* [WHAT IS ASKED]:
Reproduce the listing lines between the line holding "Click the tweet's" and the line holding "click(744, 562)", inclusive, changing "Join Us" to "Contact Us" and leaving everything else as it is.

* [SOURCE DATA]:
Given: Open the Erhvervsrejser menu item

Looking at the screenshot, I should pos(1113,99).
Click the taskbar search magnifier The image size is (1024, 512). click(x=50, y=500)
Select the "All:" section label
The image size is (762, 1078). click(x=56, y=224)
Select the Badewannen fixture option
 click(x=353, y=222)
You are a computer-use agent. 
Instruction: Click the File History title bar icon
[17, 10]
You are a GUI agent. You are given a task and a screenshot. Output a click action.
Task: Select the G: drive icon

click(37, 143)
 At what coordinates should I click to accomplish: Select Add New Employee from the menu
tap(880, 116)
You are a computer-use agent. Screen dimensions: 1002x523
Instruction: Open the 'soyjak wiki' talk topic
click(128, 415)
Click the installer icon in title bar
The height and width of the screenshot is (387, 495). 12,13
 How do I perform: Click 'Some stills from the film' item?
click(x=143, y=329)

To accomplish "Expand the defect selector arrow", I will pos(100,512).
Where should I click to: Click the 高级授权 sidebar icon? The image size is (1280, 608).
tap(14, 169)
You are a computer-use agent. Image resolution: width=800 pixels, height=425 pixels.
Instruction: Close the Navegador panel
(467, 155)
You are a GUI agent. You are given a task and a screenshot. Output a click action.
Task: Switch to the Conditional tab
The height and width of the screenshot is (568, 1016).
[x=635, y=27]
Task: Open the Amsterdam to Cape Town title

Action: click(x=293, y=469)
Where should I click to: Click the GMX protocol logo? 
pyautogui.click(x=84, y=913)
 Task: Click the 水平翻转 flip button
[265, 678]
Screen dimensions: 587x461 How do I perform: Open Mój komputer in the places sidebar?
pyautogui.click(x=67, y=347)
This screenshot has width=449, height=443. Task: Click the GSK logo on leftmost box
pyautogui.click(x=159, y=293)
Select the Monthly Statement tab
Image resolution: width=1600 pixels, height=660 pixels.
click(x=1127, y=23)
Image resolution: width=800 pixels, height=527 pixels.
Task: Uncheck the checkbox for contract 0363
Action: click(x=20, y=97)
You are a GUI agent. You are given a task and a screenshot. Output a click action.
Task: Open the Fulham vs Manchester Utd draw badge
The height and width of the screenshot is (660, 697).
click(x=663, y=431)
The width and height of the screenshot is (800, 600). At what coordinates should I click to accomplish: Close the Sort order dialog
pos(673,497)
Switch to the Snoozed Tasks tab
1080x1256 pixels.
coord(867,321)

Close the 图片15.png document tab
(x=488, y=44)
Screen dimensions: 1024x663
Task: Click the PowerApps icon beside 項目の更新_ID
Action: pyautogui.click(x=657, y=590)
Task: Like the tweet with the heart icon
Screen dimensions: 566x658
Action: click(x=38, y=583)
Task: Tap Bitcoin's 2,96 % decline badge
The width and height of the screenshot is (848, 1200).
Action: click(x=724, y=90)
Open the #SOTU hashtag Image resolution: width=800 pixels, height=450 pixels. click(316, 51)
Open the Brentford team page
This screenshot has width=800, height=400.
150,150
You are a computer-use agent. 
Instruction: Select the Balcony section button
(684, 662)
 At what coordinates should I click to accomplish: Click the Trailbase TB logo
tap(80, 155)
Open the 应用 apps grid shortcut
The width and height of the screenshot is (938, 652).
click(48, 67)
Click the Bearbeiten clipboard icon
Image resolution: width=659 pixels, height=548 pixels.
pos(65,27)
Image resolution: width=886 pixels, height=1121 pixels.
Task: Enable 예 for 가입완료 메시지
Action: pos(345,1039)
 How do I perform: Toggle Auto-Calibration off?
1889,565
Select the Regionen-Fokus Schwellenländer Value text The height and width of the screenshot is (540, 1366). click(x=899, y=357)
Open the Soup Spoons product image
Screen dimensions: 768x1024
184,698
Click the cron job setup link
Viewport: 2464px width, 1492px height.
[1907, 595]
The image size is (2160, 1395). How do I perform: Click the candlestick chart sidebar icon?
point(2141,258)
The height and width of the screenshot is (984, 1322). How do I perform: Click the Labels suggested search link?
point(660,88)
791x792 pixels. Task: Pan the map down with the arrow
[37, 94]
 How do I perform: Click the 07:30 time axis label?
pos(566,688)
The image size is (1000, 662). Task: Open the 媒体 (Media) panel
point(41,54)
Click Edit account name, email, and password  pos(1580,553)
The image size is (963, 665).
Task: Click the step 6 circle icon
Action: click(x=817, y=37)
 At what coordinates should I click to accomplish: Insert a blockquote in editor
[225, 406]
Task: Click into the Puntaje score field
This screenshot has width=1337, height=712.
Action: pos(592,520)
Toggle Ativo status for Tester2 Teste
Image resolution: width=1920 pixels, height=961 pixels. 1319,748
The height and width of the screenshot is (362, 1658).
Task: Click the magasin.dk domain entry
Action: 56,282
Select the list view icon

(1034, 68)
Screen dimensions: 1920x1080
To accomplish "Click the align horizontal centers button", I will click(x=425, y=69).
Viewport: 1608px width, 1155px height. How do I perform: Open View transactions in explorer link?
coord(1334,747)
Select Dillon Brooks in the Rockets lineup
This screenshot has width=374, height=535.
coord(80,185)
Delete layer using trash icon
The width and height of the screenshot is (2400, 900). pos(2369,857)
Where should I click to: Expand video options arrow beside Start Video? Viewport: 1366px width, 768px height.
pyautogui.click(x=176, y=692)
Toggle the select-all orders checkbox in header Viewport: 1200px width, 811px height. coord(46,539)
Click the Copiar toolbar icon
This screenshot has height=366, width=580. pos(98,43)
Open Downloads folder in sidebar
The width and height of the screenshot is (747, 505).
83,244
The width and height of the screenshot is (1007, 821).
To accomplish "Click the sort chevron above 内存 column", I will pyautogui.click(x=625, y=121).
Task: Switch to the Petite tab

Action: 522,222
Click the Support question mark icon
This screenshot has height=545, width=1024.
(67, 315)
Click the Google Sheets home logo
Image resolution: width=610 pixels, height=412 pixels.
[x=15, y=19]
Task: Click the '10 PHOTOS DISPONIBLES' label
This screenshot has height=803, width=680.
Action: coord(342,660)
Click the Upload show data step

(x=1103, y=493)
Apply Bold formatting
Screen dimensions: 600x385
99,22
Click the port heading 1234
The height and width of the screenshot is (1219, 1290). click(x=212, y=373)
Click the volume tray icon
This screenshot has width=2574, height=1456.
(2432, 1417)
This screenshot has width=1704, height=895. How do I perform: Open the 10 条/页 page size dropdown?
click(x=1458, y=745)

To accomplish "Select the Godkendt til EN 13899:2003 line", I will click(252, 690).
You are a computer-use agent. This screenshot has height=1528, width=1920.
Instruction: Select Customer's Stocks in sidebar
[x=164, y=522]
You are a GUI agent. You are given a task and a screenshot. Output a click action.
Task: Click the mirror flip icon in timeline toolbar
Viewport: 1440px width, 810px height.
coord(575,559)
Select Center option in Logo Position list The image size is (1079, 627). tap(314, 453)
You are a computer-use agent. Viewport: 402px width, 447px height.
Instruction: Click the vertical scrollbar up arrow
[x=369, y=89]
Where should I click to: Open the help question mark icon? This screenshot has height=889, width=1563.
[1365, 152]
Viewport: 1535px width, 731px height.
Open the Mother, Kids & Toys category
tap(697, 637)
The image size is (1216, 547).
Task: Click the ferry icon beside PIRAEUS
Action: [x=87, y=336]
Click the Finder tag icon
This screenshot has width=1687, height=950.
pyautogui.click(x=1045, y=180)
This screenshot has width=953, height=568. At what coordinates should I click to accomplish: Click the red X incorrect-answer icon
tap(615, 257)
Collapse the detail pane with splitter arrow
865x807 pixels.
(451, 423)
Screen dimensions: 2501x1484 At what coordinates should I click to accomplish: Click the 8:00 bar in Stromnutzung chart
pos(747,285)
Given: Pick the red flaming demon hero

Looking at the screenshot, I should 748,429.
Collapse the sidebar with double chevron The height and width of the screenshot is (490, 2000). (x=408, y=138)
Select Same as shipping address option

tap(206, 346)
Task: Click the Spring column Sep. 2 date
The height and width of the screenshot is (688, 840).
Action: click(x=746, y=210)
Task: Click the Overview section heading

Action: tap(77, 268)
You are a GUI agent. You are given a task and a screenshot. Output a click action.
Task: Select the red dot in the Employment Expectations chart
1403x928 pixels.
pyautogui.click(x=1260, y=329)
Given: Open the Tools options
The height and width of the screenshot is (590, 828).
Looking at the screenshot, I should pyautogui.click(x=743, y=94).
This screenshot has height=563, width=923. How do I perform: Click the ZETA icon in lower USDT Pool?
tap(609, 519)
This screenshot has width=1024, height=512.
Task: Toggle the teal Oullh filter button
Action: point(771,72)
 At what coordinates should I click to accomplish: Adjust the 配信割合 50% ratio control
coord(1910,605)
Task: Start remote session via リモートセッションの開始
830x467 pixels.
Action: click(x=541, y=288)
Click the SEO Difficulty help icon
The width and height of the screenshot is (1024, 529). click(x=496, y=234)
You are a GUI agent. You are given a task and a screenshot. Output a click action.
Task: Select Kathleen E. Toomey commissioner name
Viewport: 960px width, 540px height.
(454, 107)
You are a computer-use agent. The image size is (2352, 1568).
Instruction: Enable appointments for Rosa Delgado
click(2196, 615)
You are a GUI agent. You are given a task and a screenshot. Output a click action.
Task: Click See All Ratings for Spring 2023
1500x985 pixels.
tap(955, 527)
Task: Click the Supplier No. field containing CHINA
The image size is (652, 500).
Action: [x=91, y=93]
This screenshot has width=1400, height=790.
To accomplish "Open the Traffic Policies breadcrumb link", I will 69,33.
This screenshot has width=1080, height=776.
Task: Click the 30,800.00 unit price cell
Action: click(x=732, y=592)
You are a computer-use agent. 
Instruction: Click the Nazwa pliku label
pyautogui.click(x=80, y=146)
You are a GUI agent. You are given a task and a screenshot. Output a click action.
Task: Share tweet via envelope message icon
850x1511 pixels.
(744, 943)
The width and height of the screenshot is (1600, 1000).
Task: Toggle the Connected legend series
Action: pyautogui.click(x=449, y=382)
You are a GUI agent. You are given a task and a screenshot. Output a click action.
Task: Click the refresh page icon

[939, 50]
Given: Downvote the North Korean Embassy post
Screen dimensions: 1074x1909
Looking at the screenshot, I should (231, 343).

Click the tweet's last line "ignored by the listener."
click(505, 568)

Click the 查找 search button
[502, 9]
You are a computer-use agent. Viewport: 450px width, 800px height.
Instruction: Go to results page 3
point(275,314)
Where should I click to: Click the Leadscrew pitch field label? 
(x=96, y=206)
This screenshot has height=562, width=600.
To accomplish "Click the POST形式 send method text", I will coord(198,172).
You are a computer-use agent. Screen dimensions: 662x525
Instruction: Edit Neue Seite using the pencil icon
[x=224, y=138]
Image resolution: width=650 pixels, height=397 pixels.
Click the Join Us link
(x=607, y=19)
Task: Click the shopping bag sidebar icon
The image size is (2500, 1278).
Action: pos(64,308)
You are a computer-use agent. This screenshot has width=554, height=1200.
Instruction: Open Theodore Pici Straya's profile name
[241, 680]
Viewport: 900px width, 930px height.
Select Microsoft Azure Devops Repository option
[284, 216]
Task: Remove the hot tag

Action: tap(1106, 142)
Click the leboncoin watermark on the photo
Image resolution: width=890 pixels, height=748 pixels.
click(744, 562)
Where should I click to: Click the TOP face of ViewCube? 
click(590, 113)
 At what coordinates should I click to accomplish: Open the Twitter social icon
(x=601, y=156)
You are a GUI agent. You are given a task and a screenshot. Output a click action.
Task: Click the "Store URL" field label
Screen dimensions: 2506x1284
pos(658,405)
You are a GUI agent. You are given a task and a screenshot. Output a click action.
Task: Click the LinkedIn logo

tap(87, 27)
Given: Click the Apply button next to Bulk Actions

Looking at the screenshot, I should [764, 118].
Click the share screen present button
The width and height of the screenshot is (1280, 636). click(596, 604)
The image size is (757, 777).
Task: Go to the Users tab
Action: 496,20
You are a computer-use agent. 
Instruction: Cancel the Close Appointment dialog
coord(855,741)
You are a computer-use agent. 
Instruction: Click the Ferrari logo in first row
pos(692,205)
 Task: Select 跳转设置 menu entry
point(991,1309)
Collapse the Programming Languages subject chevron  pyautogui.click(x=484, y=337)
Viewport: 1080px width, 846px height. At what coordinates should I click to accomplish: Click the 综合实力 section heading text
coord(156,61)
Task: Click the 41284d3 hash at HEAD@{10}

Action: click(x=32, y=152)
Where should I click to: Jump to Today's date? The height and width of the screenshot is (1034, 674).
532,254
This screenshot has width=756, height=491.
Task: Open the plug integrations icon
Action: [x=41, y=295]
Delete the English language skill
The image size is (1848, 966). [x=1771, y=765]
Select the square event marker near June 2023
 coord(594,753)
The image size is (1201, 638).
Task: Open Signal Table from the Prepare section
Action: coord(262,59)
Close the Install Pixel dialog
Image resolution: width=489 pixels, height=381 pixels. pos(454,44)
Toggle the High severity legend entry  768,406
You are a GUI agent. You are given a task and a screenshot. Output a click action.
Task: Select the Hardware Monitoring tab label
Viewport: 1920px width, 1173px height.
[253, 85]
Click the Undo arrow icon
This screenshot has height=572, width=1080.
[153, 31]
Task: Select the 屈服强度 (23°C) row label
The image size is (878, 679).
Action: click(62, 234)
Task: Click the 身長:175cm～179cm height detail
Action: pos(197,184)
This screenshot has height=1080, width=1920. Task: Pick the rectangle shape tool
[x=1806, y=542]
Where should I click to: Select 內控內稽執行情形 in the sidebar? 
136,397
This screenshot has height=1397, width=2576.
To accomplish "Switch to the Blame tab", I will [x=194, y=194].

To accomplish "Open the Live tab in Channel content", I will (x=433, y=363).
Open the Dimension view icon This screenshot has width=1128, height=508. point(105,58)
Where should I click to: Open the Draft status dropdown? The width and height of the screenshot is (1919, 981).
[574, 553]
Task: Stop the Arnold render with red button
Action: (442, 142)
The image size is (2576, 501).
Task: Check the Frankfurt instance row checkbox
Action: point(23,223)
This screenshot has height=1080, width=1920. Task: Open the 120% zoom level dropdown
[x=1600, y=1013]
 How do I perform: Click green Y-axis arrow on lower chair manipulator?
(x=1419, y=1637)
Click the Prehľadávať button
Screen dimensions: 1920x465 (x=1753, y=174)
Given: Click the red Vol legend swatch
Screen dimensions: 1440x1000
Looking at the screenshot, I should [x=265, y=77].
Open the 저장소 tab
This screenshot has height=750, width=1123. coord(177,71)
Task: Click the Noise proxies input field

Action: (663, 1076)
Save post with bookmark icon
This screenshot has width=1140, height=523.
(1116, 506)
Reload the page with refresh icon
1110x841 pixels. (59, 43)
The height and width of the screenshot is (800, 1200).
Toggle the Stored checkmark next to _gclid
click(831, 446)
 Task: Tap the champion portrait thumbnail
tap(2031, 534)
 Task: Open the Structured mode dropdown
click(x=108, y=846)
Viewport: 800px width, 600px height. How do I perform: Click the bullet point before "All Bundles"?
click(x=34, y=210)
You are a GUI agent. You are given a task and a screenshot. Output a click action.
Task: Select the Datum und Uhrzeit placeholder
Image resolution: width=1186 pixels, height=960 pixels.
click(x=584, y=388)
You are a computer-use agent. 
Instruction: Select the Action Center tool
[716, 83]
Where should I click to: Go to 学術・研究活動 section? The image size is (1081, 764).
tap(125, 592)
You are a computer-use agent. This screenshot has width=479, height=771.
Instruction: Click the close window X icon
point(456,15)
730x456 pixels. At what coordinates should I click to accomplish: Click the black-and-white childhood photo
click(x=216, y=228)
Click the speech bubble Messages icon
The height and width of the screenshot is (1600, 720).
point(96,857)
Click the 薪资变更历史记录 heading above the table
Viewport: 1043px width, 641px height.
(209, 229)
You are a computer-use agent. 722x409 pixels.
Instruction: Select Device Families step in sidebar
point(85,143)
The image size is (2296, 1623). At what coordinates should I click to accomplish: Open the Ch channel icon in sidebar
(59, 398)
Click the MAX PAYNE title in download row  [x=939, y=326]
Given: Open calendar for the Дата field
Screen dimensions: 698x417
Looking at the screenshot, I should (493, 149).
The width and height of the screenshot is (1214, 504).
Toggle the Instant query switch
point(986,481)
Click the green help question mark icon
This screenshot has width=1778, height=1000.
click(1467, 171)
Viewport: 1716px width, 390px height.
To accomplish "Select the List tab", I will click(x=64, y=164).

* [RESPONSE TO THE TASK]:
Click the tweet's last line "ignored by the listener."
click(505, 568)

Click the 查找 search button
[502, 9]
You are a computer-use agent. Viewport: 450px width, 800px height.
Instruction: Go to results page 3
point(275,314)
Where should I click to: Click the Leadscrew pitch field label? 
(x=96, y=206)
This screenshot has height=562, width=600.
To accomplish "Click the POST形式 send method text", I will coord(198,172).
You are a computer-use agent. Screen dimensions: 662x525
Instruction: Edit Neue Seite using the pencil icon
[x=224, y=138]
Image resolution: width=650 pixels, height=397 pixels.
Click the Contact Us link
(x=607, y=19)
Task: Click the shopping bag sidebar icon
The image size is (2500, 1278).
Action: pos(64,308)
You are a computer-use agent. This screenshot has width=554, height=1200.
Instruction: Open Theodore Pici Straya's profile name
[241, 680]
Viewport: 900px width, 930px height.
Select Microsoft Azure Devops Repository option
[284, 216]
Task: Remove the hot tag

Action: tap(1106, 142)
Click the leboncoin watermark on the photo
Image resolution: width=890 pixels, height=748 pixels.
click(744, 562)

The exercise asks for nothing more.